世界はそれを愛と呼ぶ




「─沙耶、華宮(カク)家って知ってるか」

小さな声で、相馬が聞いてくる。

「華宮……?」

「うん。聞いたことある?」

「……どこかで?」

どこでだったかは思い出せないけど、どこかで聞いたことがある。そんなに遠い記憶だった気もしないけど─……。

「─悪い、電話だ」

考え込んでいると、相馬のスマホが鳴って。
相馬が立ち上がり、エントランスホールの隅の方へ。

「……相馬、沙耶を前にすると、かなり穏やかな顔をするのね」

その背中を目で追っていると、澪は優しく微笑みながら、そう言った。

「?、そうかな。目を離すと、私が死にそうっていうのもあると思うよ」

「沙耶、私達は相馬の幼なじみだよ。相馬がどれだけ女嫌いか、よく知ってるんだから」

「え、女嫌いなの……?」

澪は胸張ってるけど、沙耶にはどうしても想像つかなくて。

「沙耶は、見たことないのね」

「?」

「相馬の怖ーい顔」

「……」

言われて考えてみたら、無いかもしれない。
いつも優しく微笑んで、幼子にするように接してくれる相馬は、沙耶の心を過剰な程に気にして、守ろうとする。

「……変なのは、分かってるんだけどね」

出会って、ほんの数ヶ月。
それだけで依存したように、相馬のそばにいる。

相馬にわがままを言って、一緒に寝てもらっている。
相馬にわがままを言って、甘やかしてもらってる。
相馬の言葉は心地良くて、安心する。

「─え、変じゃないでしょ」

ずっと心に残るモヤモヤ。
それを跳ね飛ばすのは、澪の言葉。

「変じゃないよ、沙耶」

援護するような、桜。
見ると、優しく微笑んでいて。

「沙耶の事情は知ってるよ。
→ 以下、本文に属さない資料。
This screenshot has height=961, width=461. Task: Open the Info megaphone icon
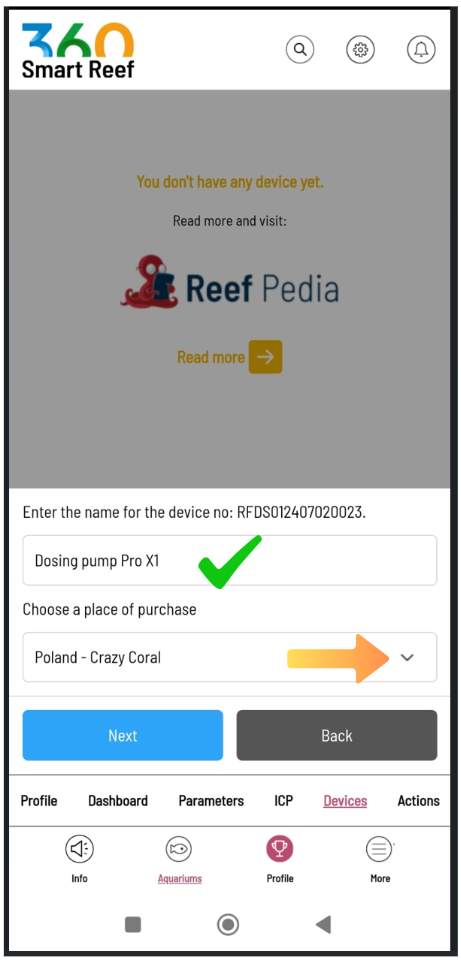point(79,849)
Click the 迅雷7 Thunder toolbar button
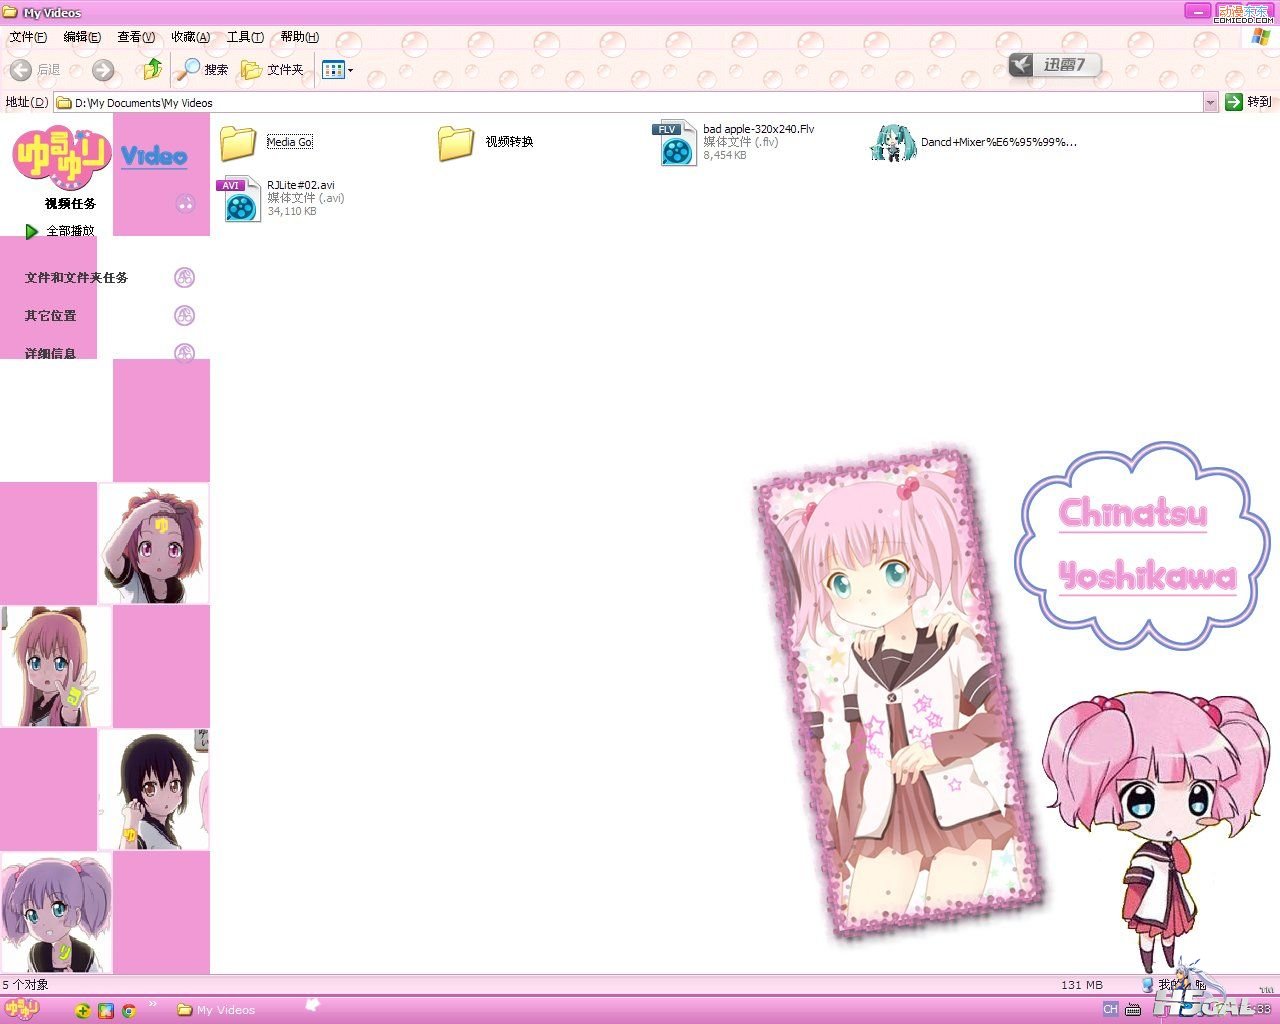The height and width of the screenshot is (1024, 1280). (x=1054, y=65)
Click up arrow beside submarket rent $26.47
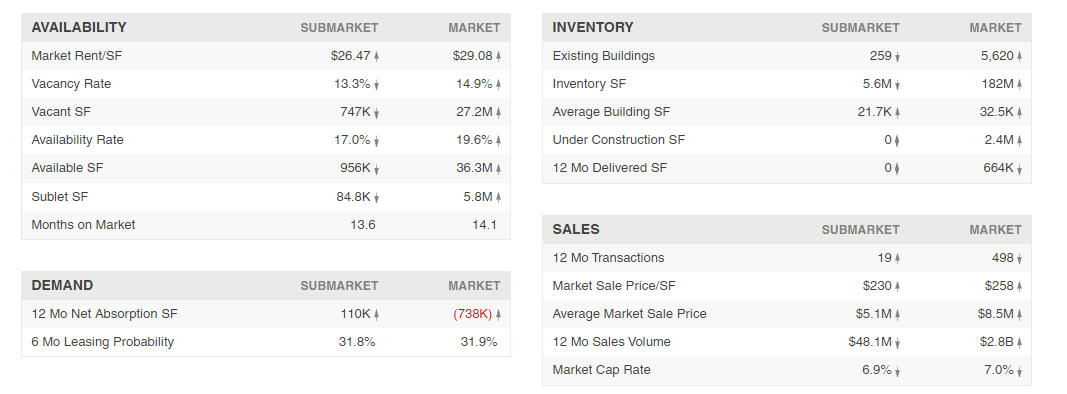The height and width of the screenshot is (394, 1067). click(376, 56)
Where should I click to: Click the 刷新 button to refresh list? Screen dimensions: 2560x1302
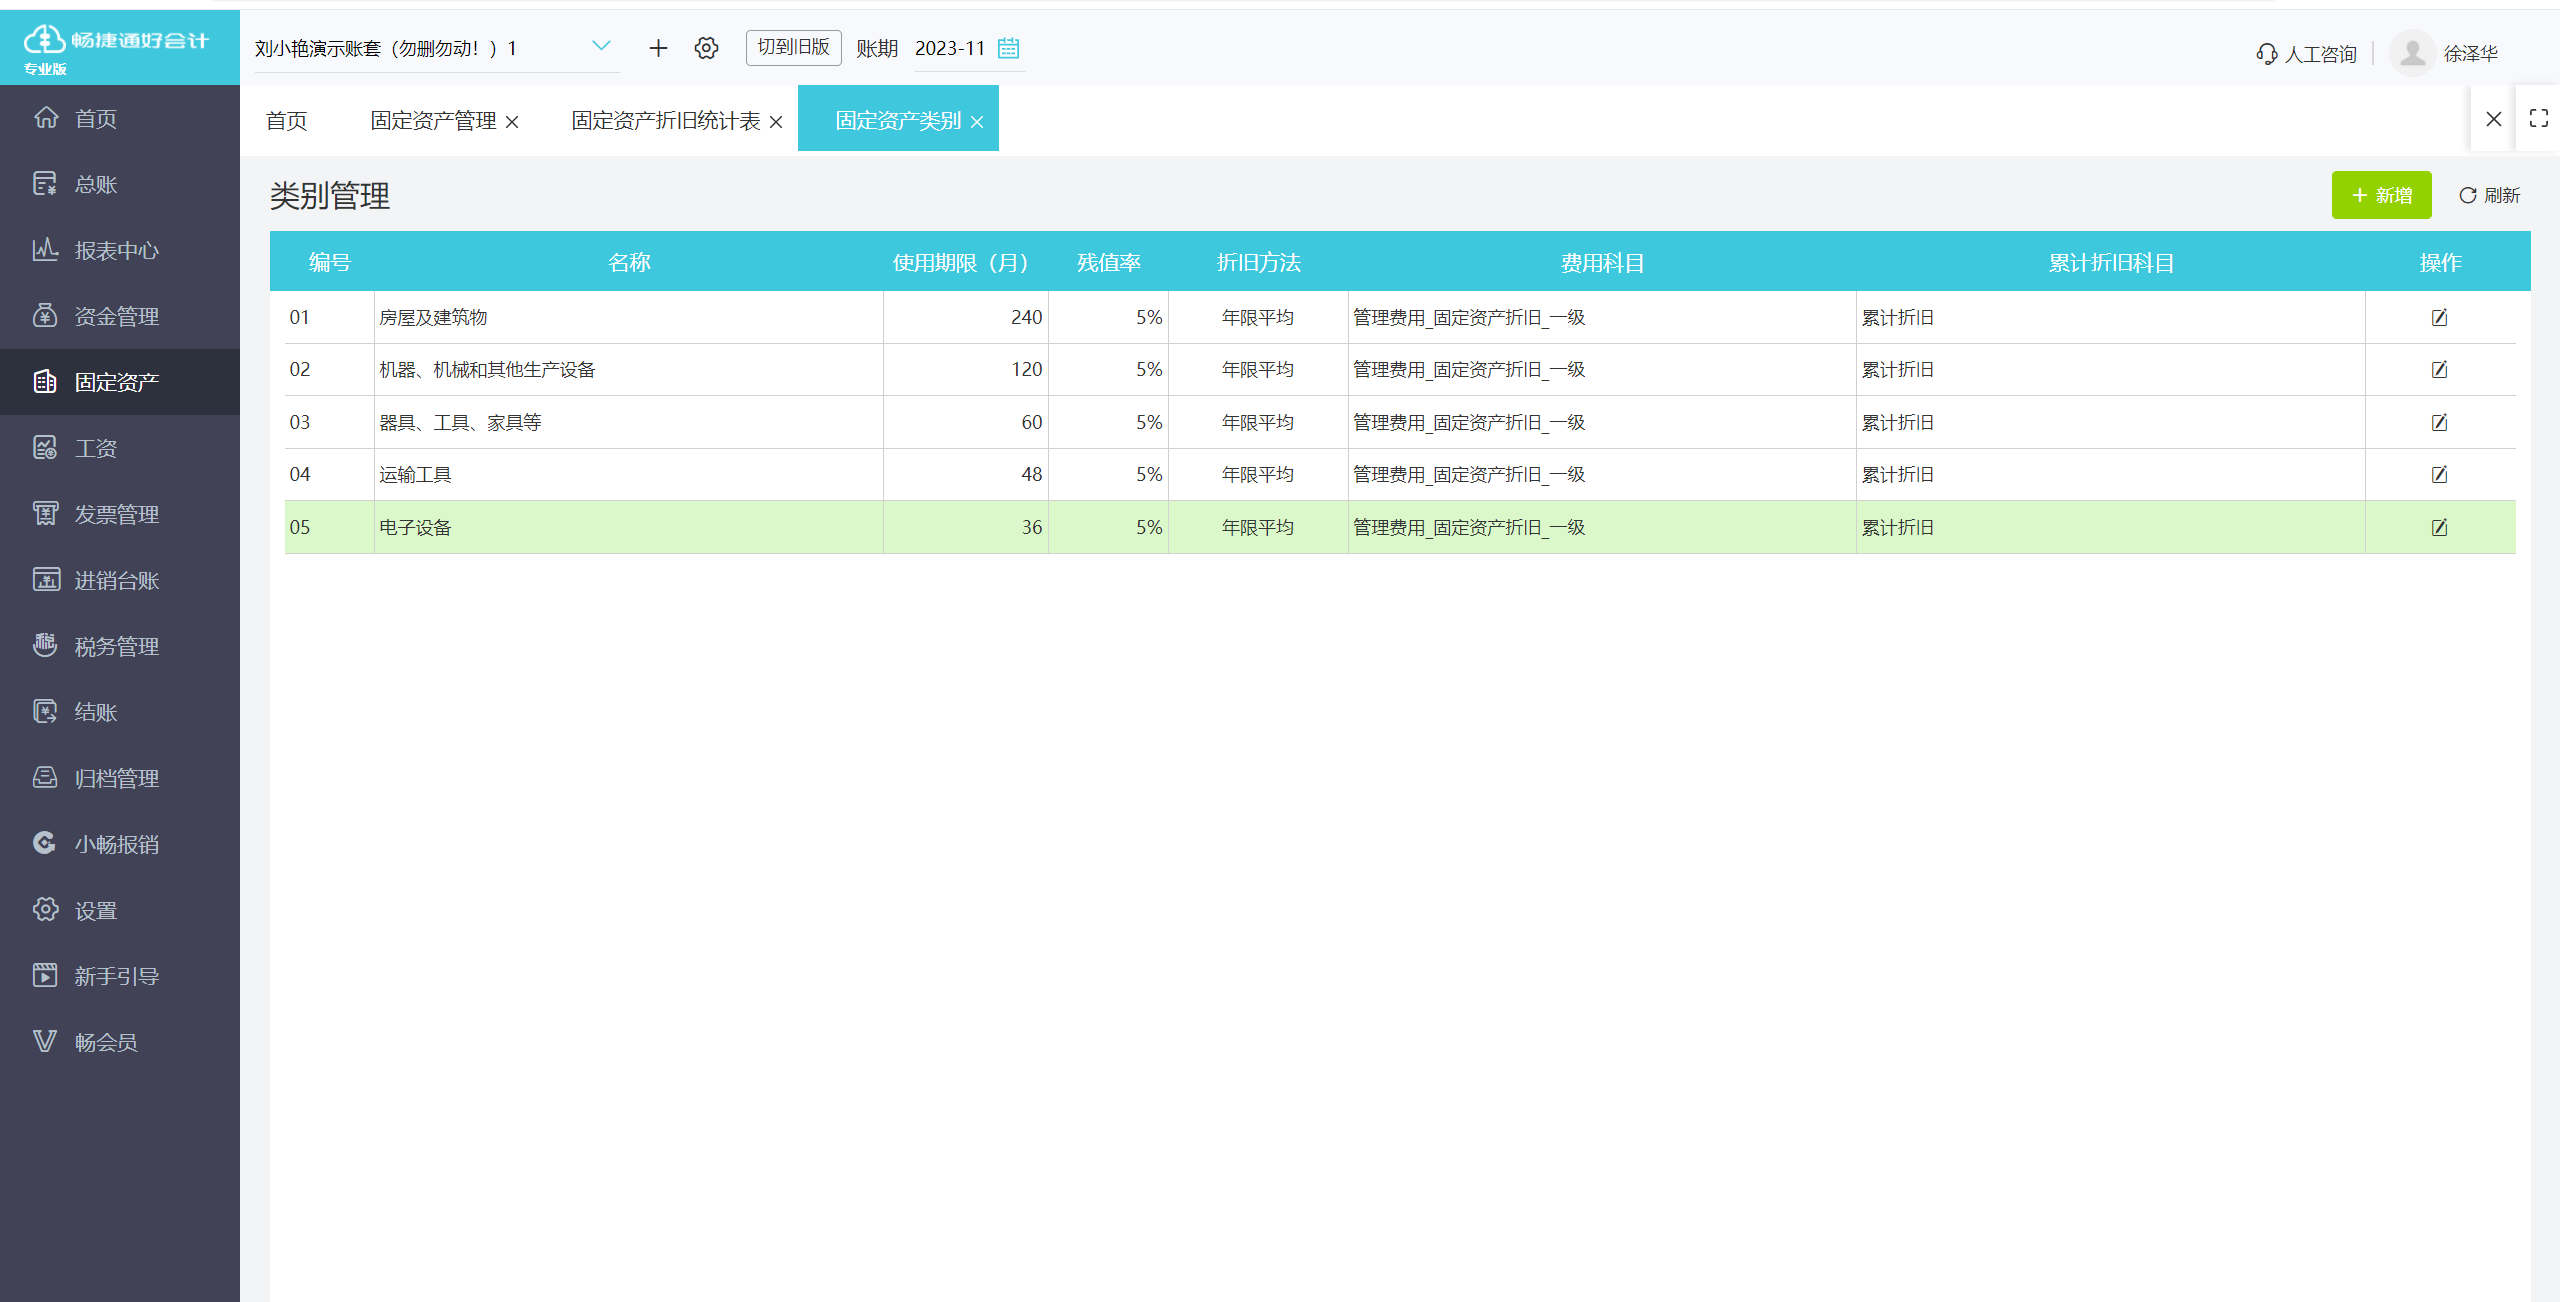(x=2489, y=194)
その為にさ、利用できるものは全部利用して、幸せに生きよう」

「そうそう!自慢じゃないけど、私達、それなりに社会的地位は高い方だよ」

そんなことを言って、薫や相模と笑い合うふたり。
幸せそうで、最愛の人と生きていくのは本当に、とっても幸せそうで……。

『大丈夫!いつか沙耶にも─……』

突如、脳内に映し出されるのは。

『沙耶も、お姫様になれるよ。誰か、たったひとりの!』

─どうして、忘れていたんだろう。
大好きな人だった。私が拒んで、遠ざけて。

あれから数年経って、それで、色々あって、だから。